▶ **EXERCISE DIRECTIONS**: Find all lines below containing the string "vertical" and return them.

[[ PROVIDED ENTRIES, beginning ]]

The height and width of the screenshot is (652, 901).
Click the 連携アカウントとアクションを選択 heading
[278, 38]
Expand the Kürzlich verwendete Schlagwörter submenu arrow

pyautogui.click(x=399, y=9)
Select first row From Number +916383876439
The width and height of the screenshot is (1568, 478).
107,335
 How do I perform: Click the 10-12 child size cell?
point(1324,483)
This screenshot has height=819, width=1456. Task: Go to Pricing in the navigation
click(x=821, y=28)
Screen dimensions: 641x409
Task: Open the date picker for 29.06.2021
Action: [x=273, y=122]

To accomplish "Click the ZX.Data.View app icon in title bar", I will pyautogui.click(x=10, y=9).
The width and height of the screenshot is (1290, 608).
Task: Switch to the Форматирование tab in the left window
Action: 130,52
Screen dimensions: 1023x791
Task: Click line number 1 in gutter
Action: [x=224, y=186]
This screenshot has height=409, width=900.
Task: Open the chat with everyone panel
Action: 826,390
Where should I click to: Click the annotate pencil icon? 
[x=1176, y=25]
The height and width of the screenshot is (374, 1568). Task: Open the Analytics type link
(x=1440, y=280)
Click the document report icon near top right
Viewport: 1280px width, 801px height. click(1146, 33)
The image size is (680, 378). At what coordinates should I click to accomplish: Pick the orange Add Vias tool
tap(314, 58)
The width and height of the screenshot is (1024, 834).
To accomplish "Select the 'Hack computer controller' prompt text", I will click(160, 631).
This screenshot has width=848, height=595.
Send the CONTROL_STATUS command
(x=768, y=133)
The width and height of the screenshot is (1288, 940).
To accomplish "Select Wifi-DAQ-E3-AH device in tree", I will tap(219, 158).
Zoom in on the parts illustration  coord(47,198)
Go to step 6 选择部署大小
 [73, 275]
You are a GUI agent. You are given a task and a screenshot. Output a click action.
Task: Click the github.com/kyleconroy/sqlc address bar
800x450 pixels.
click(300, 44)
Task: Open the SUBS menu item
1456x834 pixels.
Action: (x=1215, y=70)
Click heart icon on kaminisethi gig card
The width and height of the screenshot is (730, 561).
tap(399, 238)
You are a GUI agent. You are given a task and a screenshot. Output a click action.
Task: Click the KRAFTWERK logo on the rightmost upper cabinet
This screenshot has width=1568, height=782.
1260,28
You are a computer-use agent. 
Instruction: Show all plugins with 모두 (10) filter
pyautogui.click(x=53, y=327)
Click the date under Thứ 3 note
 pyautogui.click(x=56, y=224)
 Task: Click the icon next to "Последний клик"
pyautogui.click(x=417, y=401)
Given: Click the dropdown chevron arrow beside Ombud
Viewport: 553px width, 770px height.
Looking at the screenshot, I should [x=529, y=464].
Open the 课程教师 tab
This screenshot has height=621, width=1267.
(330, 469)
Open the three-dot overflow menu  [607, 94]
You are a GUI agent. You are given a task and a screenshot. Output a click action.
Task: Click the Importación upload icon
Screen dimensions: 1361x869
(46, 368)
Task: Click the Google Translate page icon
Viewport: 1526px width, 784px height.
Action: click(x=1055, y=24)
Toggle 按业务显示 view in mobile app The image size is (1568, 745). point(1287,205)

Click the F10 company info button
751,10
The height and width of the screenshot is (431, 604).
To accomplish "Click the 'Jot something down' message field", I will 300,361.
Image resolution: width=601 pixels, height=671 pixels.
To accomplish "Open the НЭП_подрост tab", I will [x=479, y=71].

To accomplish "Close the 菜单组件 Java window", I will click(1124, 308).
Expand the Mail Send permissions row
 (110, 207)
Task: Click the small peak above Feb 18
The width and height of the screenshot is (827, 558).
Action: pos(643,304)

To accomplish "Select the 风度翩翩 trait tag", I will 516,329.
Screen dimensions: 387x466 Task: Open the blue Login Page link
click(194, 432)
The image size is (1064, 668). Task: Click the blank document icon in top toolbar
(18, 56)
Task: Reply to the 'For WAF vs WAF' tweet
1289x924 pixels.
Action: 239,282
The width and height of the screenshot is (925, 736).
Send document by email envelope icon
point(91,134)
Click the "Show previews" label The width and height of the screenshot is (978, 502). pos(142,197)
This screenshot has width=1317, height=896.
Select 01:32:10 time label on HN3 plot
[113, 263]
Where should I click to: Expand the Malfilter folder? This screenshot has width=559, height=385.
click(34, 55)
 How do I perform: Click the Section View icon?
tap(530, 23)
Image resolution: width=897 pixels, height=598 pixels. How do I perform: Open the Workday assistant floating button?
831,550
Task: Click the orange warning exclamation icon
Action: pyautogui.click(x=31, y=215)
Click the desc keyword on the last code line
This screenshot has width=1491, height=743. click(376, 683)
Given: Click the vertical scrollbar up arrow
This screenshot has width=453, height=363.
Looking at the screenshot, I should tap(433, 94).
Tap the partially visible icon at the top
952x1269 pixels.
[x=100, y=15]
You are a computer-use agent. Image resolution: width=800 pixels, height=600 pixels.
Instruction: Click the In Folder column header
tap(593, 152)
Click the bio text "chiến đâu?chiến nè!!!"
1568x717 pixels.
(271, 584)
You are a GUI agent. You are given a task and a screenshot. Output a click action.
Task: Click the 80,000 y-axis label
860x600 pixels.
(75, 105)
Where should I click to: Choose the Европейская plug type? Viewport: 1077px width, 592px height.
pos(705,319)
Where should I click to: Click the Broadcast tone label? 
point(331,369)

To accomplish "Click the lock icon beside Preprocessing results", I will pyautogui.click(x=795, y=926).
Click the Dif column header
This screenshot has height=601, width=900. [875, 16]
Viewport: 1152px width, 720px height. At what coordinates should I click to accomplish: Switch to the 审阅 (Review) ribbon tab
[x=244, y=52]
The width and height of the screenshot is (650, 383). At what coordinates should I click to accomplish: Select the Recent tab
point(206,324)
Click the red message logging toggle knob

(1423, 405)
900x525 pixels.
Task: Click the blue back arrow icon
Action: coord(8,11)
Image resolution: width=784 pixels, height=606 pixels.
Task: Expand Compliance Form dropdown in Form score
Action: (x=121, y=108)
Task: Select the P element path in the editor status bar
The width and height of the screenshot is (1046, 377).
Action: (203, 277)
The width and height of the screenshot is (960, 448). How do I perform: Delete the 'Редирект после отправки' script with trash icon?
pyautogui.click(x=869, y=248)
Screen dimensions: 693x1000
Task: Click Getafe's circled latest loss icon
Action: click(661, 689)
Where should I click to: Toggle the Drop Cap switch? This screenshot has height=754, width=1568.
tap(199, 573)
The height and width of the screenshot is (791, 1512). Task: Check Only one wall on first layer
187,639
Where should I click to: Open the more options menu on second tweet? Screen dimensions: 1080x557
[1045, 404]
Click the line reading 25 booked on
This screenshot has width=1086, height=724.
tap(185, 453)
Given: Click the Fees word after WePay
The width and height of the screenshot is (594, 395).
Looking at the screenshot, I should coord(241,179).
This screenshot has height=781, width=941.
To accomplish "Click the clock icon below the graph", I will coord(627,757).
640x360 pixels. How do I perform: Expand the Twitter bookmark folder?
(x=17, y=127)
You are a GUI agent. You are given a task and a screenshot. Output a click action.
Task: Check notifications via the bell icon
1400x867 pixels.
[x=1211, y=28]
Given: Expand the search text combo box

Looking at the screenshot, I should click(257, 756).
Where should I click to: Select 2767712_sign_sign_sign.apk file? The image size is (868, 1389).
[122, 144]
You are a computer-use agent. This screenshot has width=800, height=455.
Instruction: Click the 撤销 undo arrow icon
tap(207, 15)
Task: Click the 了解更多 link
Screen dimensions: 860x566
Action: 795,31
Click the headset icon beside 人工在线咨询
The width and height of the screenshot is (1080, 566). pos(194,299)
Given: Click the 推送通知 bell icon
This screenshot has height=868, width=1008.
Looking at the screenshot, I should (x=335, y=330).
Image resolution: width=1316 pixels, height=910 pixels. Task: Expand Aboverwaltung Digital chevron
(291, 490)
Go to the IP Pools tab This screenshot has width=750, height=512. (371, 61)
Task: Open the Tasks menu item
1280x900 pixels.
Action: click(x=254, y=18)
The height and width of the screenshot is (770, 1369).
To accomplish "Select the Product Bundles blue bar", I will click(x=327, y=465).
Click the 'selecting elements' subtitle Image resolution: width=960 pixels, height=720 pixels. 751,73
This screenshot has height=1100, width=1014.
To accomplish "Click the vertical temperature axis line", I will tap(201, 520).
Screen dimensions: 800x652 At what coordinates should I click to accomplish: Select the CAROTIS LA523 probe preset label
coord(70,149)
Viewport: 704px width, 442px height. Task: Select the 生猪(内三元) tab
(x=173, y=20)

[[ PROVIDED ENTRIES, end ]]

▶ **ANSWER SECTION**:
Given: Click the vertical scrollbar up arrow
To accomplish "Click the vertical temperature axis line", I will tap(201, 520).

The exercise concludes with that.